Task brief
From the entries below, copy each line in which the word "computer" occurs.
===== Data for this exercise
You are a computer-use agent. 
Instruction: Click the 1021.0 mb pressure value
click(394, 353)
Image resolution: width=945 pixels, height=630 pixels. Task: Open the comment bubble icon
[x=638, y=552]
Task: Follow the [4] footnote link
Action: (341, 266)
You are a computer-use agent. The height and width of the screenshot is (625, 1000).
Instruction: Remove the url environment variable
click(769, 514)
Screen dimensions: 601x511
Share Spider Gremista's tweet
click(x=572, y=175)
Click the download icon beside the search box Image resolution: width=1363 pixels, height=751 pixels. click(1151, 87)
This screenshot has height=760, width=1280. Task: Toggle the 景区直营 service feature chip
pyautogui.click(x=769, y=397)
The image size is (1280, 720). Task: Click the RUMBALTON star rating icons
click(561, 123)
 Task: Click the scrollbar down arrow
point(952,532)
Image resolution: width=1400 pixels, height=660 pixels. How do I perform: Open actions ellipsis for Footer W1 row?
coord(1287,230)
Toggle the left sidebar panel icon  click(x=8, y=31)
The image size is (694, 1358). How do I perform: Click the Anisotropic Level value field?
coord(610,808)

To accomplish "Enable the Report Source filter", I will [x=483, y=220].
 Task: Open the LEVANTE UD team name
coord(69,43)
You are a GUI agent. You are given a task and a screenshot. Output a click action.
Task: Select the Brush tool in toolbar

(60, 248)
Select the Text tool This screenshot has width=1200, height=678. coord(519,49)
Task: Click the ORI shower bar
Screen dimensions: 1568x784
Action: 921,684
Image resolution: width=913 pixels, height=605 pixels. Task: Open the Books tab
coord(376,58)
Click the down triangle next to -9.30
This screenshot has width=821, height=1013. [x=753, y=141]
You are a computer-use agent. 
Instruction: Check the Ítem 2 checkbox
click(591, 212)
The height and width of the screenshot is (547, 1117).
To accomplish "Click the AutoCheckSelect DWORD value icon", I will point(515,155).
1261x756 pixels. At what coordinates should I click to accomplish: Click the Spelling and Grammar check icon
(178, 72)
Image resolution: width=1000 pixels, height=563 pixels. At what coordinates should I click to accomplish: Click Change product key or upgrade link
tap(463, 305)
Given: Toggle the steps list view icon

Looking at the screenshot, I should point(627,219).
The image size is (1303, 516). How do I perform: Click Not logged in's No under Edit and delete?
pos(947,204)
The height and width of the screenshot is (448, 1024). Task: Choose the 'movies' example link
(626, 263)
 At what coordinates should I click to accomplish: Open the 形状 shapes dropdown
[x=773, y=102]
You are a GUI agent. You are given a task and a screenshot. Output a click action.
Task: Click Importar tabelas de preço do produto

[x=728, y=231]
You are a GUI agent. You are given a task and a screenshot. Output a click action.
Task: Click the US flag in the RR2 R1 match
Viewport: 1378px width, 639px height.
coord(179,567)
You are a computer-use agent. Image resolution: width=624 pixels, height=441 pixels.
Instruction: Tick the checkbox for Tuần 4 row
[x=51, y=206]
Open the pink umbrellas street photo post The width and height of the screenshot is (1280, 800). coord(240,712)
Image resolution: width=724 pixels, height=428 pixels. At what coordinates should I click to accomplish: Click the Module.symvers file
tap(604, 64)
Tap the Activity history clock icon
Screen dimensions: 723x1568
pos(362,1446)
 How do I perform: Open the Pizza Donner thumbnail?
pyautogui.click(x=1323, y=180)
==========
Solution to this exercise
You are a computer-use agent. 
You are a computer-use agent. The height and width of the screenshot is (625, 1000).
You are a computer-use agent. 
You are a computer-use agent. Image resolution: width=624 pixels, height=441 pixels.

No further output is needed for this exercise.